**YOUR TASKS:**
1. Transcribe the stretch of the spinal cord injury abstract from "Methods: All experimental" through "tissues was performed.".
2. According to the spinal cord injury abstract, how was the injury induced in the rats?

[[ TEXT PASSAGE, beginning ]]

Abstract
Objective: To evaluate the therapeutic effects of inhibiting interleukin-1 beta (IL-1β) in vivo using Anakinra in an experimental model of spinal cord injury (SCI).
Methods: All experimental procedures were performed in the animal laboratory of Ankara Education and Research Hospital, Ankara, Turkey between August 2012 and May 2014. The SCI was induced by applying vascular clips to the dura via a 4-level T5-T8 laminectomy. Fifty-four rats were randomized into the following groups: controls (n = 18), SCI + saline (n = 18), and SCI + Anakinra (n = 18). Spinal cord samples were obtained from animals in both SCI groups at one, 6, and 24 hours after surgery (n = 6 for each time point). Spinal cord tissue and serum were extracted, and the levels of IL-1β, malondialdehyde, glutathione peroxidase, superoxide dismutase, and catalase were analyzed. Furthermore, histopathological evaluation of the tissues was performed.

[[ TEXT PASSAGE, end ]]
[[ DATA PROVIDED, beginning ]]

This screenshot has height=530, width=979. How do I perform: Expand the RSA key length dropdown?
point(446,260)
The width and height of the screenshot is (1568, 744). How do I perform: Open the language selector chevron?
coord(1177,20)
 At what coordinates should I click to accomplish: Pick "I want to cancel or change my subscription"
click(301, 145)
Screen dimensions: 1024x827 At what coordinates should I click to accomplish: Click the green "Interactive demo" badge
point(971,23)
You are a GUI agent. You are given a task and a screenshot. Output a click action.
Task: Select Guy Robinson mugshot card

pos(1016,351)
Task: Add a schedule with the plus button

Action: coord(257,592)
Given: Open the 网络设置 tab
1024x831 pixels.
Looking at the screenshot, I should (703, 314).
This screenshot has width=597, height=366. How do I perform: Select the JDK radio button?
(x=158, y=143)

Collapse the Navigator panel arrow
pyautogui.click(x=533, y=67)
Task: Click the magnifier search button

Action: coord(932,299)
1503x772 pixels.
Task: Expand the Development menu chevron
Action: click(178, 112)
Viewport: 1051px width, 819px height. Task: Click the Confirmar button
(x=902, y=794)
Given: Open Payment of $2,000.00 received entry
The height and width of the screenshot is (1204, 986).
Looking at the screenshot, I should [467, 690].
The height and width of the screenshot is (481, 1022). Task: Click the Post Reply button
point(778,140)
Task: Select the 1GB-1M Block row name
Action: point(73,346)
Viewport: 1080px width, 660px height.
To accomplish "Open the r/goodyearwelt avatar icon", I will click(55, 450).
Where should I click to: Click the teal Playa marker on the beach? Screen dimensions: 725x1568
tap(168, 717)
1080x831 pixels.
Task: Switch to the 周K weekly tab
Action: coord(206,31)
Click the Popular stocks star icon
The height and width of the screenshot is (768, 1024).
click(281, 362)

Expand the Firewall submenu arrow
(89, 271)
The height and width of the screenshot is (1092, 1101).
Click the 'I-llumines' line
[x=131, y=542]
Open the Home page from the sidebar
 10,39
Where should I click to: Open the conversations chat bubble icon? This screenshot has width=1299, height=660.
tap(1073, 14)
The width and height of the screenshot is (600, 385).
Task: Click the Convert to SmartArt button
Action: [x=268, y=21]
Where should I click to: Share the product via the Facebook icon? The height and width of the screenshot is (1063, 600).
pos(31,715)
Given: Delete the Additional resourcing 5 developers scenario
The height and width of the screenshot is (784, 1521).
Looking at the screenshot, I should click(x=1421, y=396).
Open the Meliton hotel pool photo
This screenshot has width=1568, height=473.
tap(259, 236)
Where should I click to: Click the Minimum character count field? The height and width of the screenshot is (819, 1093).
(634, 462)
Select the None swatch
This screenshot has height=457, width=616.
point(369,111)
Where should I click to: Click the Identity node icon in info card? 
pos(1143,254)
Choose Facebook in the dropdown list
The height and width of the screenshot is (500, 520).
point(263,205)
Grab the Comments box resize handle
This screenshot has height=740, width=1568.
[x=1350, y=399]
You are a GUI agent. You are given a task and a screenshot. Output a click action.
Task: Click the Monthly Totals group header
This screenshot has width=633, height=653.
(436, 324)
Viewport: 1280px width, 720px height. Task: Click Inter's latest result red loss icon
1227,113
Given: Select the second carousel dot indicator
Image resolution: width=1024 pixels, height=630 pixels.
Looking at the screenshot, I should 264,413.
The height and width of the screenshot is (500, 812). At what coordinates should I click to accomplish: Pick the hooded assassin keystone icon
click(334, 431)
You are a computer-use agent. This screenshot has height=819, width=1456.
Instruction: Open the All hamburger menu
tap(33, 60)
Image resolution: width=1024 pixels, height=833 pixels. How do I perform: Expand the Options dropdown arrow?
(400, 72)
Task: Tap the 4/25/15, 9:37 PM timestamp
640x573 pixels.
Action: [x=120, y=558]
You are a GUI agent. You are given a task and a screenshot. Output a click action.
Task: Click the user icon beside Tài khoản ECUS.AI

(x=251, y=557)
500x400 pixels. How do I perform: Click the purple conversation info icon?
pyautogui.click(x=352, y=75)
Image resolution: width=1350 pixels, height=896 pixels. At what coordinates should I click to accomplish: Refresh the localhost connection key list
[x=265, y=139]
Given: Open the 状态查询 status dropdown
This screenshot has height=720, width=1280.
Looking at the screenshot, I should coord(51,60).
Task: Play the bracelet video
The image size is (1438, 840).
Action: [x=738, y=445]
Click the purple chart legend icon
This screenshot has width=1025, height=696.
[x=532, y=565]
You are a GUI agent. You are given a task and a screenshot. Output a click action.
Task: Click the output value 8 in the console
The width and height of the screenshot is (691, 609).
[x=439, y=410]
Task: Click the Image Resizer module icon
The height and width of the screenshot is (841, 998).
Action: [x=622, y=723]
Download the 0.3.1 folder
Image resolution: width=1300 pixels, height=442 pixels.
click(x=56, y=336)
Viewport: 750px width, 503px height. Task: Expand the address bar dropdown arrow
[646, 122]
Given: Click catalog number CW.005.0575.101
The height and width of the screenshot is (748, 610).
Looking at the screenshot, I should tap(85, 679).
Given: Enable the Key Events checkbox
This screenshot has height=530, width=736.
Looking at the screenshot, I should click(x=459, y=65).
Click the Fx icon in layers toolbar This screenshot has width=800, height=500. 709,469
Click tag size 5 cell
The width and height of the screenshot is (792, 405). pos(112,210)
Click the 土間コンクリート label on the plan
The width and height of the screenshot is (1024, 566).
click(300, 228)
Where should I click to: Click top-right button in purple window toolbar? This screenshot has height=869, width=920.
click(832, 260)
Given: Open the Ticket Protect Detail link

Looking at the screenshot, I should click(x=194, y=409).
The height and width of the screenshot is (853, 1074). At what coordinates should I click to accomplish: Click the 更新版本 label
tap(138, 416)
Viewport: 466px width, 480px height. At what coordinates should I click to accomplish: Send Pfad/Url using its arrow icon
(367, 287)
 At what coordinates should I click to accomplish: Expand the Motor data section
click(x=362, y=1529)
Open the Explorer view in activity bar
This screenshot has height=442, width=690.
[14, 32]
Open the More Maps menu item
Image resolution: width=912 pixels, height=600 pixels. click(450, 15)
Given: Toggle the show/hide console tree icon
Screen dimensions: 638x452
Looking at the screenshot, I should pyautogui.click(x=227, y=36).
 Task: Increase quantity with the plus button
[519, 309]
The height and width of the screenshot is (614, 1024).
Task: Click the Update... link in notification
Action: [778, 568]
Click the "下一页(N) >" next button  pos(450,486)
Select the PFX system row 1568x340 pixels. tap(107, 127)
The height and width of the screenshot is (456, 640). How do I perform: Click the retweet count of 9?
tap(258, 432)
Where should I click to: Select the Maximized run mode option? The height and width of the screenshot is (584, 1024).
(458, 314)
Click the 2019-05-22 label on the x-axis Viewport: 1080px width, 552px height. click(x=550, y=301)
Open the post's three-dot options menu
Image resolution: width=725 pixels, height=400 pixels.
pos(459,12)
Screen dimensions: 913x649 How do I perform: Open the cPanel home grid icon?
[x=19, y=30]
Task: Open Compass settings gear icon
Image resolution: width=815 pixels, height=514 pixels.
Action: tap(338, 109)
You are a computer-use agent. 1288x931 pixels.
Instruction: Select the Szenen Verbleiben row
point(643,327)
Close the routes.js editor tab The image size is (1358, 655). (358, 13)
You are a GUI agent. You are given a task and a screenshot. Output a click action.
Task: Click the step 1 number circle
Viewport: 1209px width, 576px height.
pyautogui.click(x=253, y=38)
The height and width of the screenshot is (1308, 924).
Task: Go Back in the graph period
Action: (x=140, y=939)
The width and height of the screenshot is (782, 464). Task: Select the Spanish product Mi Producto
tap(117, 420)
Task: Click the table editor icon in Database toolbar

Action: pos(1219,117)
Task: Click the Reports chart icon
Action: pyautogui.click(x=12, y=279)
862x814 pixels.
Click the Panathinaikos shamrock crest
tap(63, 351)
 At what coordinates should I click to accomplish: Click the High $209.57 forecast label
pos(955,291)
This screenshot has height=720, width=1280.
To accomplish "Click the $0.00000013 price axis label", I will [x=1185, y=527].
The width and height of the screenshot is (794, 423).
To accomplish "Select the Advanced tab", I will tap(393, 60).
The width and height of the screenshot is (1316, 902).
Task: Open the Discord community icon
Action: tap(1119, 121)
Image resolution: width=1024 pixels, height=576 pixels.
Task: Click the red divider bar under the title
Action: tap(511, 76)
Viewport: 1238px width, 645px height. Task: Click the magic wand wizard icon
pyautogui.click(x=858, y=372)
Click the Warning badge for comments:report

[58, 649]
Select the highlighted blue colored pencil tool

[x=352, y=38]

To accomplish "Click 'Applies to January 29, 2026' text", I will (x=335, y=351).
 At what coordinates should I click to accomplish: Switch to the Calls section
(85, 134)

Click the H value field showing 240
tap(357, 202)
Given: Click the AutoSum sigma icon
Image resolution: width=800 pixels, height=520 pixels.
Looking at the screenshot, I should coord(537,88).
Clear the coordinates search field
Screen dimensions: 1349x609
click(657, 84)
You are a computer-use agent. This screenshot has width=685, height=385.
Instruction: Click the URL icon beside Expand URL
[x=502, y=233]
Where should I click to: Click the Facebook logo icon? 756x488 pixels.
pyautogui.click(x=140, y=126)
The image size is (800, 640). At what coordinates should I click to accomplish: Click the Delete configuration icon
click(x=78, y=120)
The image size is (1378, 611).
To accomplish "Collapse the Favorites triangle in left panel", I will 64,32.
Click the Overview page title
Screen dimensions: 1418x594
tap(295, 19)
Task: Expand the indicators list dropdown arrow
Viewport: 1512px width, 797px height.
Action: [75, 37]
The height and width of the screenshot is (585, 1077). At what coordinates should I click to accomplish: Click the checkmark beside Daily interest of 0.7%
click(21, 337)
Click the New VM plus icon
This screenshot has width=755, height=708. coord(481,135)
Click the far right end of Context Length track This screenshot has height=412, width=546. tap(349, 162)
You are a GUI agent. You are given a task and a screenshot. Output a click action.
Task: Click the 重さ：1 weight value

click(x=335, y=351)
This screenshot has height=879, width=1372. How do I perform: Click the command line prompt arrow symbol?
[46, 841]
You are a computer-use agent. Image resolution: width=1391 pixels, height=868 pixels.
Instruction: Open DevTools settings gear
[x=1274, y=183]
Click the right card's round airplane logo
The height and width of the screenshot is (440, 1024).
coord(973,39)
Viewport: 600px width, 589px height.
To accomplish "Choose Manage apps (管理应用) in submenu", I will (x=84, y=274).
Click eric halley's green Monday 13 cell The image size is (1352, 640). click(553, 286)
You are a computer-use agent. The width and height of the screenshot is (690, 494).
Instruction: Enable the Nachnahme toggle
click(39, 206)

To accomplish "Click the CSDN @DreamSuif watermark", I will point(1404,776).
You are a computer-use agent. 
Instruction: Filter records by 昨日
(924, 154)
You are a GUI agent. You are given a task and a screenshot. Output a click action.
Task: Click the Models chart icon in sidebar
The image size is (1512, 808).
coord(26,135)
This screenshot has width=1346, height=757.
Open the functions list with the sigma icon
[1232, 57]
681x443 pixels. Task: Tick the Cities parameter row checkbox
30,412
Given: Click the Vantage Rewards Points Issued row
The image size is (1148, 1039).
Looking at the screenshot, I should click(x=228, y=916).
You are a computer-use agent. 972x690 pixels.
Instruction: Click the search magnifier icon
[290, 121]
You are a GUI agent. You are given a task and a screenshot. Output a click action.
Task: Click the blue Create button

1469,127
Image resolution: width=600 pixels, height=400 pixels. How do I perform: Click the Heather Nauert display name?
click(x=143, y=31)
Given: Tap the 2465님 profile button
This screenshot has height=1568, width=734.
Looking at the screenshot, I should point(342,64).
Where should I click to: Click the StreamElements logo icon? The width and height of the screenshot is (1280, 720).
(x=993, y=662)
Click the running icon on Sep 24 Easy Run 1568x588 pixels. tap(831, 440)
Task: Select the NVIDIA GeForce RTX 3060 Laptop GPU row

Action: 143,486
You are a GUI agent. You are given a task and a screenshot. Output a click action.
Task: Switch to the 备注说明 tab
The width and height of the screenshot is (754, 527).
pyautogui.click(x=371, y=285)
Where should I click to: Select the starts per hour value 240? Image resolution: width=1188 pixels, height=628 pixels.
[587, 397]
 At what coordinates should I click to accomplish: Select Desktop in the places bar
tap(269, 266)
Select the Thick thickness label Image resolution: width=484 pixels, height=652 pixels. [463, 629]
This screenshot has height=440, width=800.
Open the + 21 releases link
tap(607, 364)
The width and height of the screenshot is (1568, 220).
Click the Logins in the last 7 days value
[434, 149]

[[ DATA PROVIDED, end ]]

**WRITTEN ANSWERS:**
1.
Methods: All experimental procedures were performed in the animal laboratory of Ankara Education and Research Hospital, Ankara, Turkey between August 2012 and May 2014. The SCI was induced by applying vascular clips to the dura via a 4-level T5-T8 laminectomy. Fifty-four rats were randomized into the following groups: controls (n = 18), SCI + saline (n = 18), and SCI + Anakinra (n = 18). Spinal cord samples were obtained from animals in both SCI groups at one, 6, and 24 hours after surgery (n = 6 for each time point). Spinal cord tissue and serum were extracted, and the levels of IL-1β, malondialdehyde, glutathione peroxidase, superoxide dismutase, and catalase were analyzed. Furthermore, histopathological evaluation of the tissues was performed.

2. By applying vascular clips to the dura via a 4-level T5-T8 laminectomy.